▶ [EXERCISE TASK 1]
Rewrite the forum thread about the TiVo Mini script from "Well this worked" to "for the comment.", swapping "protocol" for "method".
▶ [EXERCISE TASK 2]
Extend the forum thread about keeping the TiVo Mini out of standby, picking up after its final line.
===== EXCERPTED TEXT =====
But regarding getting to the mini thru tcp port 31339, I found out that it MUST either be playing a recording or in Live TV mode to connect. It does not work when it is in Tivo Central probably because when you go there, it disconnects the tuner from the DVR, contrary to what the dumb dumbs in L1 say. Then it worked fine. After much research and playing, I created a WSF file, which is like a VBS, but this works and it executes Telnet and opens the port and executes the command. I am going to post it here. The only thing I have to do is figure out how to make it run at certain times and I had alot of things going today and I am dead tired. But this script will work from a windows pc within your local network and also your phone if it has Telnet and connected to your network (well not this script though). All this script does is simulate the pressing of the Live TV button which will refresh the timer for another 4 hours.

SO HERE IT IS AND REPLACE THE X'S WITH THE IP OF THE DEVICE YOU WANT TO RUN IT ON AND MAKE SURE IF YOU USE NOTEPAD OR WHATEVER THE FILE MUST BE A WFS, AS MINE IS *SENDIRCODE.WFS*:

*
<job>

</job>
*

This will now wait 3.5 hours and then execute the Live TV command so you can get 7.5 hours of sound. All you will have to do is run the script before you go to bed and you WILL wake up to sound, if that is your preference, and there are many out there who want this!!! :up::up:

*PS, I should mention i tested this on Windows 7, but it will probably work on any version. Also you need to go into Control Panel/Programs and Features and go into the Windows portion and activate the Telnet Client if you have not done that. Oh and also the quit command does not work currently and leaves the CMD window open so right now it will only execute one. I will be working on it. In the meantime, remember to go to the feature request screen I posted earlier or call, anything might help those helpless idiots in L3 lala land to do something they absolutely refuse to do, because the think they are KING $H*T OUT THERE (ok, I have to be a bit nasty because I really do hate them and their dumb decisions, SORRY?)...*


----------



## lessd (Jan 23, 2005)

I could program a 115VAC solenoid with a inexpensive timer to hit a Mini remote button say every 3 hours, problem solved without having to leave a computer running, or running any computer code.


----------



## samccfl99 (Sep 7, 2013)

lessd said:


> I could program a 115VAC solenoid with a inexpensive timer to hit a Mini remote button say every 3 hours, problem solved without having to leave a computer running, or running any computer code.


Well this worked for me and I do thank the person who told me about this protocol.

YOU CANNOT REALLY PLEASE ANYONE IN TIVOCOMMUNITY.COM...STILL.

Who turns their computer off anyway??? Whatever, thanks for the comment.


----------



## samccfl99 (Sep 7, 2013)

L David Matheny said:


> TiVo might also be concerned about energy use, but isn't the Mini almost as big a power hog when in standby as when active?
===== DATA LISTING =====
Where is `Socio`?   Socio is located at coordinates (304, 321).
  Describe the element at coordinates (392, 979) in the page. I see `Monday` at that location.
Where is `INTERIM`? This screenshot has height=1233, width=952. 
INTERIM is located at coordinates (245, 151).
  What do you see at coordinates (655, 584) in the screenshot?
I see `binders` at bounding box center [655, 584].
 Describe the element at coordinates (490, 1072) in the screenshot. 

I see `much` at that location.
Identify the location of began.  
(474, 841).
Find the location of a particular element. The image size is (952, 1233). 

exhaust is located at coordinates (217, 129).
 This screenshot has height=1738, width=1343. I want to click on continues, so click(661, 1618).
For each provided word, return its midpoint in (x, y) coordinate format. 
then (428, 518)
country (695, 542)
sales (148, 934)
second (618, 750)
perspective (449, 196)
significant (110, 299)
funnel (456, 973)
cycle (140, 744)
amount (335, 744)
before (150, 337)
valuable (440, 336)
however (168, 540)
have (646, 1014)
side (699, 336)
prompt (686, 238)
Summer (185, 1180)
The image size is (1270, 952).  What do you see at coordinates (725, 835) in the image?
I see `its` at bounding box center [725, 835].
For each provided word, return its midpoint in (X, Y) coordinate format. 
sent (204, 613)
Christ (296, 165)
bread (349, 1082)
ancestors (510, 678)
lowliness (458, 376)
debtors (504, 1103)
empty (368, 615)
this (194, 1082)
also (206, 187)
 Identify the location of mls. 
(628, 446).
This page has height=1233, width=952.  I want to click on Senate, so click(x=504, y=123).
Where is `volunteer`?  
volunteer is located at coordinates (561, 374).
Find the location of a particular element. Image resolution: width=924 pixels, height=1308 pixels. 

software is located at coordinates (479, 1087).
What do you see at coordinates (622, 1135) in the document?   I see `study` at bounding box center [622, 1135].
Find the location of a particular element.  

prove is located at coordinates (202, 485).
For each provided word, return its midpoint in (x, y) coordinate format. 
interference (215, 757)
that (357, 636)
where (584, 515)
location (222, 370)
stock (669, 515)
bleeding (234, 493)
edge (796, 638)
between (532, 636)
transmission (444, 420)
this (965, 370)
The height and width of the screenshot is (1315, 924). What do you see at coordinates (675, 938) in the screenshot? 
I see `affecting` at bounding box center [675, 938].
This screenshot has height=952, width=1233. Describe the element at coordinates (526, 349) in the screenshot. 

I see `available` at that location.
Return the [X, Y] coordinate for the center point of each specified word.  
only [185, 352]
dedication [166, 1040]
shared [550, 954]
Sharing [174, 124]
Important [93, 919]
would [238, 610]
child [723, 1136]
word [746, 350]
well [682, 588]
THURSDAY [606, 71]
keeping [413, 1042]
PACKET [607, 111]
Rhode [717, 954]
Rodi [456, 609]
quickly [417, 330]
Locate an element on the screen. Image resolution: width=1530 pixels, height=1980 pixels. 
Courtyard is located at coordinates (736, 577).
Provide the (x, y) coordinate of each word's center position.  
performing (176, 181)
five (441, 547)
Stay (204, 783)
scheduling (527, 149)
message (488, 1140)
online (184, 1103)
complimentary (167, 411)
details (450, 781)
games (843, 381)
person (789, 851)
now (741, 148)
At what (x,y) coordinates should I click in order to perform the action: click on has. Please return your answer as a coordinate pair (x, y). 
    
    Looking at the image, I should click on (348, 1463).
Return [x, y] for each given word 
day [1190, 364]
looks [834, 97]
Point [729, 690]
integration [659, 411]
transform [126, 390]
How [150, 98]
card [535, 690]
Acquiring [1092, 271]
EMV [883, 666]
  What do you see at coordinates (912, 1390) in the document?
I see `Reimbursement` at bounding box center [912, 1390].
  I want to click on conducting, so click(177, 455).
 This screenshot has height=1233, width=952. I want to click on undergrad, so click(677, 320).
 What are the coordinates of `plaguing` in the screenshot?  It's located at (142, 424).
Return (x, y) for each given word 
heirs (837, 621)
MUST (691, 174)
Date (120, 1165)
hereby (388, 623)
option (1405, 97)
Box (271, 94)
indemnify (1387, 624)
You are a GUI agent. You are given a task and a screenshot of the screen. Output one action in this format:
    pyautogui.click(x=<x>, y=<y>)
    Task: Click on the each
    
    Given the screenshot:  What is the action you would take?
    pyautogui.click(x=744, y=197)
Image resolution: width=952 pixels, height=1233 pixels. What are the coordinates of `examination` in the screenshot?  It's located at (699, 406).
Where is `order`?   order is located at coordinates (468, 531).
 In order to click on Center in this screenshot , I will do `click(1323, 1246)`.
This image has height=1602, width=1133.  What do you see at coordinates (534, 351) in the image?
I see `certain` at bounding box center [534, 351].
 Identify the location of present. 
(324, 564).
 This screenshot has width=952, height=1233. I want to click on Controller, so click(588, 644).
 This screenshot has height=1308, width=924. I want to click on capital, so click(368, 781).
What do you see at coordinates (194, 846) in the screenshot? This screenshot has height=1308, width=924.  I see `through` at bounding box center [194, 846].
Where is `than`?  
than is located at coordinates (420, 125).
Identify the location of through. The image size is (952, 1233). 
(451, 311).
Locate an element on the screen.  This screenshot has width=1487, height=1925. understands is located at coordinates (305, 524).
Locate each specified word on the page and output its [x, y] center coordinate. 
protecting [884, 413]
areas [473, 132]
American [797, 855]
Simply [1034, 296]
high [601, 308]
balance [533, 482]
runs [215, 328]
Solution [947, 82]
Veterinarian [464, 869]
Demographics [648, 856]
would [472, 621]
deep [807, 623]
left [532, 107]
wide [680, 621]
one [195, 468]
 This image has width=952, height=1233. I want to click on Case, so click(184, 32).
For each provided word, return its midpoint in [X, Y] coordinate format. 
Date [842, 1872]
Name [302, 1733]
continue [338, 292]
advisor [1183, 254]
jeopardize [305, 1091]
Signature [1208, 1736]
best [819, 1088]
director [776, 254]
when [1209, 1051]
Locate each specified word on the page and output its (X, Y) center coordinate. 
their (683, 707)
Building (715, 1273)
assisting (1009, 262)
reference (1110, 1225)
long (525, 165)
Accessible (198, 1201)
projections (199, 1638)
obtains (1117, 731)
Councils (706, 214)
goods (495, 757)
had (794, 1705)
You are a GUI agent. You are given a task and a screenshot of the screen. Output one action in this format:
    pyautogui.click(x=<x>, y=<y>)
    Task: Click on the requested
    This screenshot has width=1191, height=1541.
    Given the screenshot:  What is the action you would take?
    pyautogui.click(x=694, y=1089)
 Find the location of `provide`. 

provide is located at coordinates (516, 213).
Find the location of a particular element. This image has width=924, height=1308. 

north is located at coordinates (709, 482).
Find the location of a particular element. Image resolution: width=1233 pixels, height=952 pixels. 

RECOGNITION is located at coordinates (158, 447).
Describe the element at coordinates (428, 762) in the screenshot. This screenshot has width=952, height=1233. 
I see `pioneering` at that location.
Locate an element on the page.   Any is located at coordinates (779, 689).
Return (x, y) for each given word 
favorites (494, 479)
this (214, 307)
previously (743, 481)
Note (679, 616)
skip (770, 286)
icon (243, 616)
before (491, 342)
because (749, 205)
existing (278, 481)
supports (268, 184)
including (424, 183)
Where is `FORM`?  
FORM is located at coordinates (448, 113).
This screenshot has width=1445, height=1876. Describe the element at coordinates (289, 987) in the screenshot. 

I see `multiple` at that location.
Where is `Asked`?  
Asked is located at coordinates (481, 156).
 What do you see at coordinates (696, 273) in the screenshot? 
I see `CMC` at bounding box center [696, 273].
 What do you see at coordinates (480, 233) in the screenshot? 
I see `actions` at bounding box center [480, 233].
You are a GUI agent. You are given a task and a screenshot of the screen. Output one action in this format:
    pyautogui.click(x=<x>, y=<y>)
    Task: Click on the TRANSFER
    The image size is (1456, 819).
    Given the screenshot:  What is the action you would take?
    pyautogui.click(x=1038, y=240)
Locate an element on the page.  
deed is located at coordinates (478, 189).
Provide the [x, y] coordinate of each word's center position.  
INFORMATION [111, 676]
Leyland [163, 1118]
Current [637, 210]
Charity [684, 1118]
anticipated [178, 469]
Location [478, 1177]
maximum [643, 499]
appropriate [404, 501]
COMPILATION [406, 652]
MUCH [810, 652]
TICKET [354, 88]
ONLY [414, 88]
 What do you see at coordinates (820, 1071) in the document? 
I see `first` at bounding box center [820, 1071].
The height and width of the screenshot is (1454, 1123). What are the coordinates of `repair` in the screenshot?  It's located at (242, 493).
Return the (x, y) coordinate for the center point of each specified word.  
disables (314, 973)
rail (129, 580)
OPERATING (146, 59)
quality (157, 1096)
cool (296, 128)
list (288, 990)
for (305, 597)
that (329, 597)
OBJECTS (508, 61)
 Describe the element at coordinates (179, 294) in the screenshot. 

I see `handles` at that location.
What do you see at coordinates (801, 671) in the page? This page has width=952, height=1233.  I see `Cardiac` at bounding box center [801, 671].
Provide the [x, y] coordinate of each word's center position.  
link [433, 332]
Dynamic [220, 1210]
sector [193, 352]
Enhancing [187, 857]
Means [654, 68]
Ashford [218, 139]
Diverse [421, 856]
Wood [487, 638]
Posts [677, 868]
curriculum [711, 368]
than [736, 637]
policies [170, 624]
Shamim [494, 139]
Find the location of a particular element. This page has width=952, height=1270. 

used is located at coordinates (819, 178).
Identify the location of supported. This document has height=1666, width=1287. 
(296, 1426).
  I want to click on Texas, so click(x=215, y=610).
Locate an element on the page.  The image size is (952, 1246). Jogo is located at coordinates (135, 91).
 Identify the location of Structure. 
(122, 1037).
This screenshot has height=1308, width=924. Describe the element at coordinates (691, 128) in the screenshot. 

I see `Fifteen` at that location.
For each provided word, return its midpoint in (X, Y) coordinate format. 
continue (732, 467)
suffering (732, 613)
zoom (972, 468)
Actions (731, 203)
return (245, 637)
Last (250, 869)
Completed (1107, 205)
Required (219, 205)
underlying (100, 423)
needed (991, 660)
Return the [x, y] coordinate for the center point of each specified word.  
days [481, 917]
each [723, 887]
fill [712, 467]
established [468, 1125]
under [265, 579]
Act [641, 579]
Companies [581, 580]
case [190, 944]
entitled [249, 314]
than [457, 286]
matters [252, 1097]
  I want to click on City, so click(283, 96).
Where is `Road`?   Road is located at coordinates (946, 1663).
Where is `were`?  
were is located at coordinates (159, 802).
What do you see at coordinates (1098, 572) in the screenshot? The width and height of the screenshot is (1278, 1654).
=====
▶ [TASK ANSWER 1]
Well this worked for me and I do thank the person who told me about this method.

YOU CANNOT REALLY PLEASE ANYONE IN TIVOCOMMUNITY.COM...STILL.

Who turns their computer off anyway??? Whatever, thanks for the comment.

▶ [TASK ANSWER 2]
I really do not understand all the talk all the time about power consumption, and what is that the business of Tivo? You do know that most electric costs are caused by your AC/Heat, water heater and electric dryer and stove, if you have that, the rest to me makes no difference. We have to pay for electric anyway. It's really just part of living. Just sayin'.


----------



## samccfl99 (Sep 7, 2013)

> Originally Posted by jrtroo
> My guess is that your campaign will not resolve your issue to your satisfaction.


Do *THEY EVER REALLY* resolve or solve anything???? *NO!*



krkaufman said:


> Ya think?!?


Gee, I am wondering if any of you have had any callbacks from L2 support or even had any cases sent to L3 (mostly to no avail I will admit, but occasionally)? I cannot even count the number of times I have been called back.

Well I have found out my info here and that is what I came for and I appreciate it and I will be leaving now to return in many weeks or months if I need to. The attitude of *some* people on here really irks me. Getting nasty here as usual. Nothing has changed. Not particularly referring to you KrK.... TOODLES


----------



## wizwor (Dec 18, 2013)

samccfl99 said:


> FOR ANYONE WHO CARES ABOUT THIS ISSUE:
> 
> PLEASE TAKE A MOMENT TO CREATE A "FEATURE REQUEST" (HA) BY GOING TO:
> 
> http://advisors.tivo.com/wix9/p2272893819.aspx


I was going to suggest the same thing. While you are at it, please request that entering a channel on the remote take you directly to the .1 subchannel. I hate that I have to up channel to the main channel after entering the channel number on the remote.


----------



## samccfl99 (Sep 7, 2013)

wizwor said:


> I was going to suggest the same thing. While you are at it, please request that entering a channel on the remote take you directly to the .1 subchannel. I hate that I have to up channel to the main channel after entering the channel number on the remote.


Well still here. I do not understand this subchannel stuff. can you explain it?


----------



## telemark (Nov 12, 2013)

Antenna users get all channels as subchannels.
2.1, 2.2, 2.3...

The first one is usually the HDTV stream and the others SD junk.

To tune on a Tivo, you have to enter 3-4 buttons. 2, -, 1, Enter
On nicer TV's, you just enter "2"


----------



## samccfl99 (Sep 7, 2013)

telemark said:


> Antenna users get all channels as subchannels.
> 2.1, 2.2, 2.3...
> 
> The first one is usually the HDTV stream and the others SD junk.
> ...


Antenna, eh? OK, have not used that since 1972 when cable first came out, no wonder I did not know what you were talking about. You do save a lot of money that way for sure....Not for me though or hardly anyone I know, but I understand. The cable/internet/phone bill is NUTS!!! Thanks for the lesson.


----------



## lessd (Jan 23, 2005)

samccfl99 said:


> Who turns their computer off anyway??? Whatever, thanks for the comment.


I do, I put my computer to sleep, but that does turn off the hard drives, I have 3 SSD one 4Tb normal HD. Been doing this forever, never had any problems.


----------



## HarperVision (May 14, 2007)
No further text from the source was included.